What to do
Starting at the line containing "Maximize the panel with the chevron" and ending at the line containing "You are a GUI", print every line of the material below exactly, both ends included, and stop there.

Records shown
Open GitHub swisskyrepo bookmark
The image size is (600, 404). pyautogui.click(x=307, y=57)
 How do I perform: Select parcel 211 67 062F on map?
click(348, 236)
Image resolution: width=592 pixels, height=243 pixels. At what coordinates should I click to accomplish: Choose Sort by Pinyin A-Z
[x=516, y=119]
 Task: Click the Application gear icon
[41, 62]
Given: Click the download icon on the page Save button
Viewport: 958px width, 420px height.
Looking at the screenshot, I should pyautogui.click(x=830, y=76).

---

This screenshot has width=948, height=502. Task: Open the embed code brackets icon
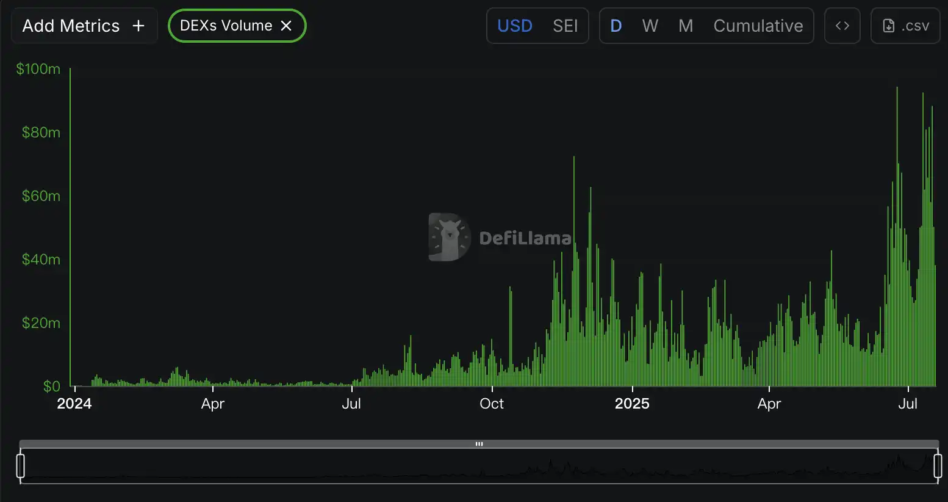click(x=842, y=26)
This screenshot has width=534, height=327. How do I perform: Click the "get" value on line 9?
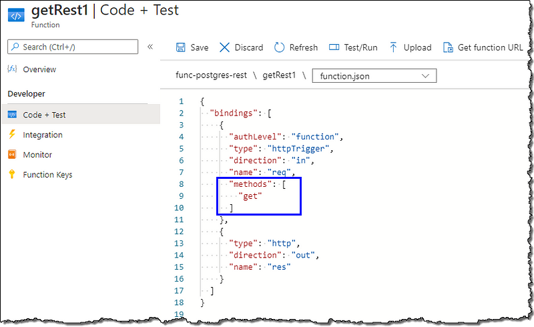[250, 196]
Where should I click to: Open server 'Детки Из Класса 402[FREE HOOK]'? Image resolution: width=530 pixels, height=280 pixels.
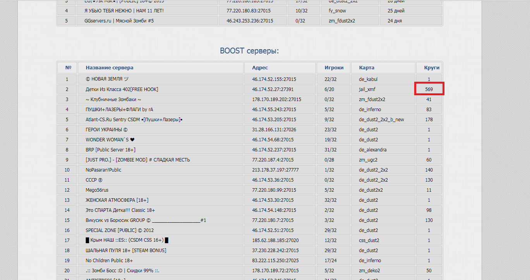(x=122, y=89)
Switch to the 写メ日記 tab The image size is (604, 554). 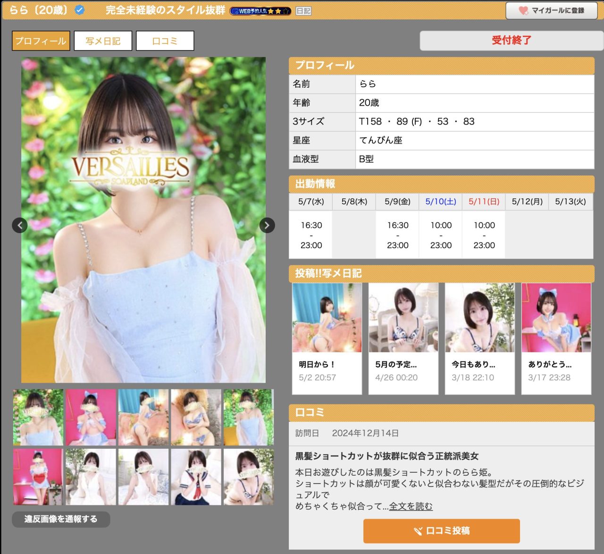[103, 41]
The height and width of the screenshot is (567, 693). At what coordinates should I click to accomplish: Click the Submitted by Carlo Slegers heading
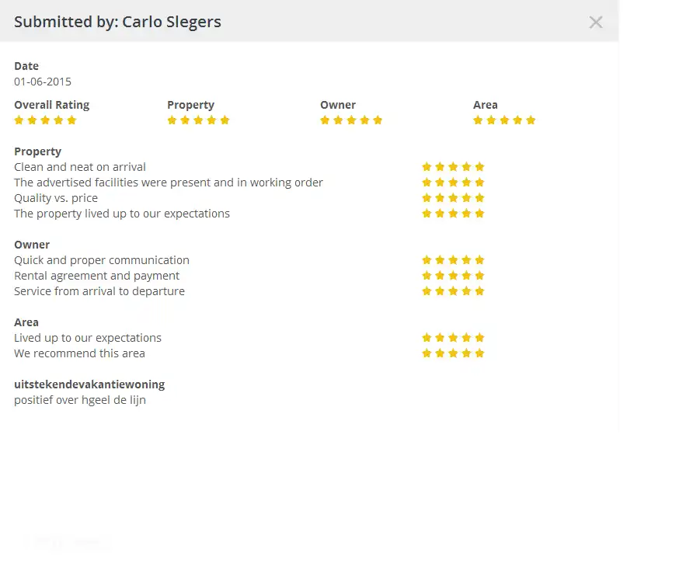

==

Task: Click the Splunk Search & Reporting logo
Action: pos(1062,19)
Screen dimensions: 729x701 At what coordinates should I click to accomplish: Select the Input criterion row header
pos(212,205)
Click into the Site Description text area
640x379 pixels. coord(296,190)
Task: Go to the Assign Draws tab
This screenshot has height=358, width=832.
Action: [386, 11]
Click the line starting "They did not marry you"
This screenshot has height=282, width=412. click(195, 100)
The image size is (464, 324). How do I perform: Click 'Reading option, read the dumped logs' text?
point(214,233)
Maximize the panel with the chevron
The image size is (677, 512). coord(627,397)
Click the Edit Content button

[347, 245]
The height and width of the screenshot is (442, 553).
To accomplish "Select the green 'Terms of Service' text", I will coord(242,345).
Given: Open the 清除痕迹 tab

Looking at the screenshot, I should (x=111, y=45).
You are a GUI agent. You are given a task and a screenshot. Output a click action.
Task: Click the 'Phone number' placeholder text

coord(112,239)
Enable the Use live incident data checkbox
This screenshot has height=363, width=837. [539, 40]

Written solution
Maximize the panel with the chevron
The image size is (677, 512). coord(627,397)
Click the Edit Content button

[347, 245]
The height and width of the screenshot is (442, 553).
To accomplish "Select the green 'Terms of Service' text", I will coord(242,345).
Given: Open the 清除痕迹 tab

Looking at the screenshot, I should (x=111, y=45).
You are a GUI agent. You are given a task and a screenshot. Output a click action.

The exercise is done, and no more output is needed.